[Opening Listed entries section]

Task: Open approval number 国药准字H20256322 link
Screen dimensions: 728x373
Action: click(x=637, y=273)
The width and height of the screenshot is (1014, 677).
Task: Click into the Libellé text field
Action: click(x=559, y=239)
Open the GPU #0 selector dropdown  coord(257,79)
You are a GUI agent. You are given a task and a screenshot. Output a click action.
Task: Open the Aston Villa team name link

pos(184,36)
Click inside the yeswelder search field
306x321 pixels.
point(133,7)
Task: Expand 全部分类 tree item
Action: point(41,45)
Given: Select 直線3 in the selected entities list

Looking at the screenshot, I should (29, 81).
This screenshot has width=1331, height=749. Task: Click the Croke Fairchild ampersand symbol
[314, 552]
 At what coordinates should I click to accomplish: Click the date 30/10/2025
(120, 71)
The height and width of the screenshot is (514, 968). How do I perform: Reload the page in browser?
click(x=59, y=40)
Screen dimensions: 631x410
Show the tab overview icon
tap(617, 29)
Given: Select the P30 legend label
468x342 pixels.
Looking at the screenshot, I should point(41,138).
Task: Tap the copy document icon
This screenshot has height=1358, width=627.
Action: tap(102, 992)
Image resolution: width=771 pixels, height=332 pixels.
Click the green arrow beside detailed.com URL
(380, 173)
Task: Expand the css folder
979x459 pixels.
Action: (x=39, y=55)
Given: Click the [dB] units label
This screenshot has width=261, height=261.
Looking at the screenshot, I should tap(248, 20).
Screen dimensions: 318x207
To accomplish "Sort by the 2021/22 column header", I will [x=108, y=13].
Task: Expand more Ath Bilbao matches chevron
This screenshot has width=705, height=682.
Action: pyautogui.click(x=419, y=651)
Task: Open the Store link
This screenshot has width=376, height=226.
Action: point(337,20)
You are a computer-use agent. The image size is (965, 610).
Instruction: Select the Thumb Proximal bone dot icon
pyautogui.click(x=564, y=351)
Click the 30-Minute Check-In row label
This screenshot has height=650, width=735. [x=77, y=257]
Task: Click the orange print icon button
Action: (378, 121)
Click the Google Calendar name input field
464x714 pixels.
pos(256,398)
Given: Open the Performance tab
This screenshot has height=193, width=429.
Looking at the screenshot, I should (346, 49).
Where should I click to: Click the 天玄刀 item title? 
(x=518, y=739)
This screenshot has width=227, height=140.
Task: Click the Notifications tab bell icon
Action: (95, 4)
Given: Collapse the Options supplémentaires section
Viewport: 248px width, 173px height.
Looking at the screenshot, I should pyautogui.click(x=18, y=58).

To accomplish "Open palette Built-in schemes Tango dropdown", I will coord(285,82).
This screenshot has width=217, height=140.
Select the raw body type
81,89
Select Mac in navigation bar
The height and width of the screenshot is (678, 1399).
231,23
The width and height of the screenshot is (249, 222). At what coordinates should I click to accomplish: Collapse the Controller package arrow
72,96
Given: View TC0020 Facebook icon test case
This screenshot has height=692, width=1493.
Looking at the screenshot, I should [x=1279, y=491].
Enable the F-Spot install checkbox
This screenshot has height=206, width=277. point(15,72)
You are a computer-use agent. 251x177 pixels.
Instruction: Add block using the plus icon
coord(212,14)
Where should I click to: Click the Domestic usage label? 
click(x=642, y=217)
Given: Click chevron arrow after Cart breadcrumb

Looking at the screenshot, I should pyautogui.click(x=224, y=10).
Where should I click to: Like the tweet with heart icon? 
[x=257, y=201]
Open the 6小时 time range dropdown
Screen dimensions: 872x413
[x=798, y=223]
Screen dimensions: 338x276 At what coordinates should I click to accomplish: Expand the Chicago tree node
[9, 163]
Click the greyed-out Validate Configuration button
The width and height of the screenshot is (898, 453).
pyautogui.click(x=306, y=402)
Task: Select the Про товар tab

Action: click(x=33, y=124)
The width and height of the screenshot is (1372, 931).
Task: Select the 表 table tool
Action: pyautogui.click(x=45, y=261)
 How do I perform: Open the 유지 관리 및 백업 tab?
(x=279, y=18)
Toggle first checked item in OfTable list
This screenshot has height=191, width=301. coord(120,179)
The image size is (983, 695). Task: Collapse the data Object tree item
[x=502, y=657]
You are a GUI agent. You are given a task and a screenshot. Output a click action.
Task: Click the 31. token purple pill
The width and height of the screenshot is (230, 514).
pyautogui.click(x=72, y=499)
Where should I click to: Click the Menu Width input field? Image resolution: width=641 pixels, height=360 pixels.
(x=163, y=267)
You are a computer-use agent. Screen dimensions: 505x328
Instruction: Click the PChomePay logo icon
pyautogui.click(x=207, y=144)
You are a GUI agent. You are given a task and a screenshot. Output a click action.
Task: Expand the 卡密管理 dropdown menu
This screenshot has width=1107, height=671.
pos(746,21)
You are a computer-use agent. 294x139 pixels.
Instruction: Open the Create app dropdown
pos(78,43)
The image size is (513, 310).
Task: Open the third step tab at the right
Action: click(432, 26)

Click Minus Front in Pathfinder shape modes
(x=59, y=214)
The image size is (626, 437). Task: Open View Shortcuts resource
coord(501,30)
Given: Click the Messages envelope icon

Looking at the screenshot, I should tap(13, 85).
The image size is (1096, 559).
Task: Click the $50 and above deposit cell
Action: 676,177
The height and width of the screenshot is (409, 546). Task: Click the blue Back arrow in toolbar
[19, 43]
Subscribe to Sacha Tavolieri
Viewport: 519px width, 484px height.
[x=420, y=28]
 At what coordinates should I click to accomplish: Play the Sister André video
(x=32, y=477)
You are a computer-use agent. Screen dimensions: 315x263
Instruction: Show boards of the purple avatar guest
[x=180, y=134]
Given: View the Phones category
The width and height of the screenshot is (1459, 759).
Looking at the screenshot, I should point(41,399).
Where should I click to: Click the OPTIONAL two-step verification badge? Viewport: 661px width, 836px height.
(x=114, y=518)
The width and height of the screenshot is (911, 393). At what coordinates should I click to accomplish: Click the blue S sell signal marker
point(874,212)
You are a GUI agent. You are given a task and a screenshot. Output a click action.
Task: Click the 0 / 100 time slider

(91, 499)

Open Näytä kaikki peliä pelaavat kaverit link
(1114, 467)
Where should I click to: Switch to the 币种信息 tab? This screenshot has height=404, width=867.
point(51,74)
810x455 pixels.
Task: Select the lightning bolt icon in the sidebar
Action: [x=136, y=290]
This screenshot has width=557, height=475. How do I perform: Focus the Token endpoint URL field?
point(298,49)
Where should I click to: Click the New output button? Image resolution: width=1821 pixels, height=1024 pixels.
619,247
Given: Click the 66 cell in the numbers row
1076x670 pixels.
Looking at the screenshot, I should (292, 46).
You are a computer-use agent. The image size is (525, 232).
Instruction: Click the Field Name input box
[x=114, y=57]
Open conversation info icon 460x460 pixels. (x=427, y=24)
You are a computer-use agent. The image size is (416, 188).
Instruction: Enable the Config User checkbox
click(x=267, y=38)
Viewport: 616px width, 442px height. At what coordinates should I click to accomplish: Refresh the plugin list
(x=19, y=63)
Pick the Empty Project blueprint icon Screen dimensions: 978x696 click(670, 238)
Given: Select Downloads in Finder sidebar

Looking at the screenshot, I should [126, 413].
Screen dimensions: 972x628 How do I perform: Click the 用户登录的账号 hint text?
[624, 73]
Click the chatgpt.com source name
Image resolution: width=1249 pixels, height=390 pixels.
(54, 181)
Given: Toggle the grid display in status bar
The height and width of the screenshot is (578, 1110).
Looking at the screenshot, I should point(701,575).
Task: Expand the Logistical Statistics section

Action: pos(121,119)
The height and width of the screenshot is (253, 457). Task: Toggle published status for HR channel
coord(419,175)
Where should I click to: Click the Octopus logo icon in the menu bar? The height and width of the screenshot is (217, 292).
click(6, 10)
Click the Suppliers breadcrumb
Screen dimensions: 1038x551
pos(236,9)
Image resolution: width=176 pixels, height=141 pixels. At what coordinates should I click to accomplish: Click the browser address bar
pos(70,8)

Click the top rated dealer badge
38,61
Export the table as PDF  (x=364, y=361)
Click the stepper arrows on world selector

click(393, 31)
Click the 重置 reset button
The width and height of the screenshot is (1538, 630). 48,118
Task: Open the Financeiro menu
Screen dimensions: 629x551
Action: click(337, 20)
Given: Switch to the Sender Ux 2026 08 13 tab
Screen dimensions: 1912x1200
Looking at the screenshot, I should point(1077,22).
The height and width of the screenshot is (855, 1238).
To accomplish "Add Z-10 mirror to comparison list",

[Closing Listed entries section]

:: Your instructions ::
Return, from the data, each line where the string "will" occurs.

:: Result for this task ::
To accomplish "Sort by the 2021/22 column header", I will [x=108, y=13].
To accomplish "Open palette Built-in schemes Tango dropdown", I will coord(285,82).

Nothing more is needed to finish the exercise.